— START Supplied passage —
# Early gift to myself



## ahakohda (Dec 14, 2022)

Got myself a wine cooler to use as curing chamber. Just unboxed it, wiped inside and placed fan. Waiting for amazon with humid meter. 
Currently there are 3 duck breasts prosciutto and some bacon. 

Some interesting projects are coming up.


----------



## indaswamp (Dec 14, 2022)

Remove the fan. Not needed. Will dry better without the fan.


----------



## indaswamp (Dec 14, 2022)

Do you have a dehumidifier in your chamber?


----------



## ahakohda (Dec 14, 2022)

As a matter of fact I just added humid meter and it showed 35% after few minutes. 
I added container with salted water and humidity went up


----------



## indaswamp (Dec 14, 2022)

I doubt the salt water will be sufficient to add enough humidity. A dehumidifier and small humidifier will give you much better results.


----------



## ahakohda (Dec 14, 2022)

I will monitor till morning and make adjustments if needed.


----------



## chopsaw (Dec 14, 2022)

I'm not a voice on this , but I was messing around with it awhile back .
I did the salted water in a bowl . It raised it to 69 % , but you have to maintain it and at some point mine turned into a salt mine . Lol .


----------



## ahakohda (Dec 16, 2022)

I removed fan and monitored inside conditions. Basically, when unit producing cold humidity goes down. But stays within good range. 





I cold smoked 4 pieces of bacon today, and after some breathing time 3 are back into chamber to loose 18% of body weight. 
One slab got under the knife right away


----------



## indaswamp (Dec 16, 2022)

How much salt did you use on the bacon?


----------



## ahakohda (Dec 16, 2022)

According to cure calculator Guidance


----------



## indaswamp (Dec 16, 2022)

ahakohda said:


> According to cure calculator Guidance


Did you weigh the salt so you know the percentage? And are you making an American style bacon or a European dry cured style?


----------



## ahakohda (Dec 16, 2022)

Oh it’s not my first rodeo. I am doing my own experiments. This one is bacon that was dry cured, cold smoked and is hanging in curing chamber until losing 18% of its weight. It will be eaten than as is.


----------
— END Supplied passage —
**What this exercise asks**
(A) In the curing chamber thread, what percentage of its body weight is the cold-smoked bacon meant to lose while hanging in the chamber?
(B) Print the part of the curing chamber thread from "Oh it’s not" up to and including "than as is.".
— START Data extract —
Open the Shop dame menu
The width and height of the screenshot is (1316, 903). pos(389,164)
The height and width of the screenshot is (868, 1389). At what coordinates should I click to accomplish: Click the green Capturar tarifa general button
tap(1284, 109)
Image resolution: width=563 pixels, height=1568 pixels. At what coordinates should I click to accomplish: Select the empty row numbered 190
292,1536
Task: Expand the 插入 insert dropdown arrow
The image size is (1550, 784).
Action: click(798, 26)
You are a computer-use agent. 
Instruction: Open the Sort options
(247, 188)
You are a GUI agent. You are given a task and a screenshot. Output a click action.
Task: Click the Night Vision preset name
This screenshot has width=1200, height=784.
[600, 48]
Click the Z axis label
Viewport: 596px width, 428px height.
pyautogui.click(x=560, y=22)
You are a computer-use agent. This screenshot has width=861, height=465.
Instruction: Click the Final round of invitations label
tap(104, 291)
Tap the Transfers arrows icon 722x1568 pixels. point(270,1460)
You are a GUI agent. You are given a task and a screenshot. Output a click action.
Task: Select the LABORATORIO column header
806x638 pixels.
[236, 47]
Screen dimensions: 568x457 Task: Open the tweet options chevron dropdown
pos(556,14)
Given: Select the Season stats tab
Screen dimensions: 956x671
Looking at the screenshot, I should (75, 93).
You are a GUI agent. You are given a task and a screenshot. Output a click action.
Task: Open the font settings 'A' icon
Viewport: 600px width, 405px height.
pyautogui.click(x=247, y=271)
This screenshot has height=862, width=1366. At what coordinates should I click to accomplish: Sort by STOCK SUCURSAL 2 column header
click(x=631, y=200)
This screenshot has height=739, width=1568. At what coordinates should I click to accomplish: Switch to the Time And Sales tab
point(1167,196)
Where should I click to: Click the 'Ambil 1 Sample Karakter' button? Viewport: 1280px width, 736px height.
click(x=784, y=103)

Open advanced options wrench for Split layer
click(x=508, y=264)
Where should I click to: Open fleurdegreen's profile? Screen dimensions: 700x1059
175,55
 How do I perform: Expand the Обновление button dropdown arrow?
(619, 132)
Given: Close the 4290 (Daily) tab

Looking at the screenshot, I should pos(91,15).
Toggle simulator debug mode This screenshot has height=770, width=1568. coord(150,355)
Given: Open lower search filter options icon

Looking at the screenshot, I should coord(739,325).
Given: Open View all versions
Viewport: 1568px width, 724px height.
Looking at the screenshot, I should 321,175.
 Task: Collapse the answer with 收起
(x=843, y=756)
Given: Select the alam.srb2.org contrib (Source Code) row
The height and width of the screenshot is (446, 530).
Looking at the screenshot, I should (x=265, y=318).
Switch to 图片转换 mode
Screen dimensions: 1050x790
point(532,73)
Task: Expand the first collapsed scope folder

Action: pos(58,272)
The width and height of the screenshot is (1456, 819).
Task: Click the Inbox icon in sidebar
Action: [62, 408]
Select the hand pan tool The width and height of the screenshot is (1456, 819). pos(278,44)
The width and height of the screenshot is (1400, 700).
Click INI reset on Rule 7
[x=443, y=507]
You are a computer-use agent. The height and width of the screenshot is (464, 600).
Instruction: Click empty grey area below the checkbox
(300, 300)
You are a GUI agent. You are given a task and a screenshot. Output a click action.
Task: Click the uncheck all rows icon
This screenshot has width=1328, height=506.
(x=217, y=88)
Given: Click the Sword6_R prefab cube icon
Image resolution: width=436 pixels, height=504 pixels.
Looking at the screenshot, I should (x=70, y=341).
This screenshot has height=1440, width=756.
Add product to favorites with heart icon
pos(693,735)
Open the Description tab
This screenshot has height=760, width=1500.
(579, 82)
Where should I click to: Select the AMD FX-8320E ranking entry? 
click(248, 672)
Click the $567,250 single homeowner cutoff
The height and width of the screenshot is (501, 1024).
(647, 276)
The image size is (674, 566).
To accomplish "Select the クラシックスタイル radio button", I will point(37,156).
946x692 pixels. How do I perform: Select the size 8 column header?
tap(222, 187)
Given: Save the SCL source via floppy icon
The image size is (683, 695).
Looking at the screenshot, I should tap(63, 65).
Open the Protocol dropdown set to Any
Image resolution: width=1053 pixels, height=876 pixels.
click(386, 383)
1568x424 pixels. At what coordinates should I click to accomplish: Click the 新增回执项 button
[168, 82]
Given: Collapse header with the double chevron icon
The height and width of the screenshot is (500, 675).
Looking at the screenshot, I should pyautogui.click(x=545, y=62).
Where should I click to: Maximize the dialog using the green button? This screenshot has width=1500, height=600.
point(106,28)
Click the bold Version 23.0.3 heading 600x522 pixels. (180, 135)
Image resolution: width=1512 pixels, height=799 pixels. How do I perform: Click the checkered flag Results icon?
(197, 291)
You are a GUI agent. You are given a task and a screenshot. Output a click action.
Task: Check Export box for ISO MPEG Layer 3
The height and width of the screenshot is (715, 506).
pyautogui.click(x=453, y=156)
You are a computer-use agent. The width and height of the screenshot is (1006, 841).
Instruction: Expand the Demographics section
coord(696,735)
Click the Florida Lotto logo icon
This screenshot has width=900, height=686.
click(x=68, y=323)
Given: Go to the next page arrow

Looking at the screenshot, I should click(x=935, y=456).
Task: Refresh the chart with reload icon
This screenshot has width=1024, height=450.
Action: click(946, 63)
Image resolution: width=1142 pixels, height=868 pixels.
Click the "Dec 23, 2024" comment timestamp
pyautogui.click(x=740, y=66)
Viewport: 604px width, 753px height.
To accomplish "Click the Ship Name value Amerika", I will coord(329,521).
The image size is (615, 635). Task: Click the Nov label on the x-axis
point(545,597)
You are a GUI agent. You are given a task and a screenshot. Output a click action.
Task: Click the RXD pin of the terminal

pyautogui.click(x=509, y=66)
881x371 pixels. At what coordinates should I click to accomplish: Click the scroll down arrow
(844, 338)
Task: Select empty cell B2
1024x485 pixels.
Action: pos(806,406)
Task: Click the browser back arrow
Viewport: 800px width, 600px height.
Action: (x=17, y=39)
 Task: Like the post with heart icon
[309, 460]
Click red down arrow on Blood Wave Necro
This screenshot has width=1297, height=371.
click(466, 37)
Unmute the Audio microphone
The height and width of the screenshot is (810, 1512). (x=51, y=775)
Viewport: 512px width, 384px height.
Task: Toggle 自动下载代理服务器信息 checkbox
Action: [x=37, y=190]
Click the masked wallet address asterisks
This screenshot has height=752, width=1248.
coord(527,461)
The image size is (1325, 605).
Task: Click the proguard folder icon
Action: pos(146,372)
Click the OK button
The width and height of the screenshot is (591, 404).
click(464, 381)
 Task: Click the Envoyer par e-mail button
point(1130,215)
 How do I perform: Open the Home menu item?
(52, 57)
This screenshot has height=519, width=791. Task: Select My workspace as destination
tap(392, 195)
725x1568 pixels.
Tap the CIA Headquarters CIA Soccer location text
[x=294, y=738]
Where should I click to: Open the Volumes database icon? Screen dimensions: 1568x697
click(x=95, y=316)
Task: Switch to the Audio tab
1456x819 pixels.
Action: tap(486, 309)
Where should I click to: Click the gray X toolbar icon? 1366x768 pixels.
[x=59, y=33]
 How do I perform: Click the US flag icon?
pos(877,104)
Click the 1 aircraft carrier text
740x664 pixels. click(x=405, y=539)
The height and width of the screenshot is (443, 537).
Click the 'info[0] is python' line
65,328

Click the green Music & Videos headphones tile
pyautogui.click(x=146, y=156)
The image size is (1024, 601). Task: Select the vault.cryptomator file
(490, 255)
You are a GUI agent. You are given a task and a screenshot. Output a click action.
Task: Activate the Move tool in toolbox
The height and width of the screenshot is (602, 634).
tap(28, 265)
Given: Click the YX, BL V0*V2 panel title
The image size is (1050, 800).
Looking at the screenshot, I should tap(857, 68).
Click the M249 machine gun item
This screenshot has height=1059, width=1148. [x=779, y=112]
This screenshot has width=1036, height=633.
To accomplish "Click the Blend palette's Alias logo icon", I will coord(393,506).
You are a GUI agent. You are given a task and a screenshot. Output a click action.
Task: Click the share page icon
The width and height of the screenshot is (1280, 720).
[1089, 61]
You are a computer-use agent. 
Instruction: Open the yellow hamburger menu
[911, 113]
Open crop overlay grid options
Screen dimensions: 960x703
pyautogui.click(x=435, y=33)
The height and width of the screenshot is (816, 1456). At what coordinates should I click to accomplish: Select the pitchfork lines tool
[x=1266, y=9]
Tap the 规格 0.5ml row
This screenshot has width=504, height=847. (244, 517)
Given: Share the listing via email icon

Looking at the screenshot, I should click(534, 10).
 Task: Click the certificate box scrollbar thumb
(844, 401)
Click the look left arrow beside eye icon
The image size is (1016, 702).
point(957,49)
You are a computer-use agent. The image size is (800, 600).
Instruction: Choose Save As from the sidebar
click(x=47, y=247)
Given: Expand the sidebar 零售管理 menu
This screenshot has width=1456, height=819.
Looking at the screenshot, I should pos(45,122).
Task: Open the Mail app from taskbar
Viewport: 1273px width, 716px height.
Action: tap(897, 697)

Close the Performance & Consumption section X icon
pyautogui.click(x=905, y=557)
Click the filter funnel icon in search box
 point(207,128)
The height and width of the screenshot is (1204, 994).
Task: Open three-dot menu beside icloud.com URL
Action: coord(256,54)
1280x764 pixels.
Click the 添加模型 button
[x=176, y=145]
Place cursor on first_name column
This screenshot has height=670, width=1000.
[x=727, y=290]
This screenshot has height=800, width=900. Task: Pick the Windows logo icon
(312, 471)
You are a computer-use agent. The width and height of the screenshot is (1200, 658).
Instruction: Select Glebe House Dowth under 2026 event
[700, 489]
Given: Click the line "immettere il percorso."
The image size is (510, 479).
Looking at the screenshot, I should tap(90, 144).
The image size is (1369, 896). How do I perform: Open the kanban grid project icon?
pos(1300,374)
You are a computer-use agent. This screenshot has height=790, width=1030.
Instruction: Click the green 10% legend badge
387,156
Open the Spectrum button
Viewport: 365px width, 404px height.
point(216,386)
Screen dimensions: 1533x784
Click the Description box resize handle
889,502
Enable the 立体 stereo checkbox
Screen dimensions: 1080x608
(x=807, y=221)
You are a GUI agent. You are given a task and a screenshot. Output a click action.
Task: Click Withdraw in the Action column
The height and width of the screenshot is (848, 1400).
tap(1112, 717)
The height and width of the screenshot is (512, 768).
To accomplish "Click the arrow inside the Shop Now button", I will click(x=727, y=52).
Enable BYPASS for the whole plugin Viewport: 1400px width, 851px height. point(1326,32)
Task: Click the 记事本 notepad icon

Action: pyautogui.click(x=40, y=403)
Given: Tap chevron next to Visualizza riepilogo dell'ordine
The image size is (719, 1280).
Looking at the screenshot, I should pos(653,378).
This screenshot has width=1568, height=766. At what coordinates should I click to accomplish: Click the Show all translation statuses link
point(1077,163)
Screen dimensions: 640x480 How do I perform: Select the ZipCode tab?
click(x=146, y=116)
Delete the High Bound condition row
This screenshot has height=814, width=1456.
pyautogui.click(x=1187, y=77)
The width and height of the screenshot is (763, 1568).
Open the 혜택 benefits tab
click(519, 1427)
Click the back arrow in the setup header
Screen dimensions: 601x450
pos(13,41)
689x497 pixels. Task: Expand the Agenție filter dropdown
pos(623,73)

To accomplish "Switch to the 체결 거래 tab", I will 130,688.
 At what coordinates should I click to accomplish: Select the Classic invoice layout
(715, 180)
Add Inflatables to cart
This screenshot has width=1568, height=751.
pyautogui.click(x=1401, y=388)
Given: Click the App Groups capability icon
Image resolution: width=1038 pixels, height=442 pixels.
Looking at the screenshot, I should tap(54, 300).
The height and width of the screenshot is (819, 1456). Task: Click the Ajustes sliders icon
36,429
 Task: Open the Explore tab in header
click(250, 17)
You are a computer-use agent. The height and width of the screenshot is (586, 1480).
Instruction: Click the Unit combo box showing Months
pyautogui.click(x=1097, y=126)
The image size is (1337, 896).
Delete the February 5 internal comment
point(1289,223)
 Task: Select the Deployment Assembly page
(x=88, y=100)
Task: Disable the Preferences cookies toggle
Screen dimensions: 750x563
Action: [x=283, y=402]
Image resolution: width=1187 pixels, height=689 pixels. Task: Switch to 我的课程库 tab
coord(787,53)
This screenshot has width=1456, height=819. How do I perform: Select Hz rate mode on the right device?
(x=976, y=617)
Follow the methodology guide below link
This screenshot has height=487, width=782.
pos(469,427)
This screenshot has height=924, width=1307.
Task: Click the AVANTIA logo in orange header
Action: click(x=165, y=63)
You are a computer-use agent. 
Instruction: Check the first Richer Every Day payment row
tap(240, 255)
— END Data extract —
**Answers for the exercise**
(A) 18%

(B)
Oh it’s not my first rodeo. I am doing my own experiments. This one is bacon that was dry cured, cold smoked and is hanging in curing chamber until losing 18% of its weight. It will be eaten than as is.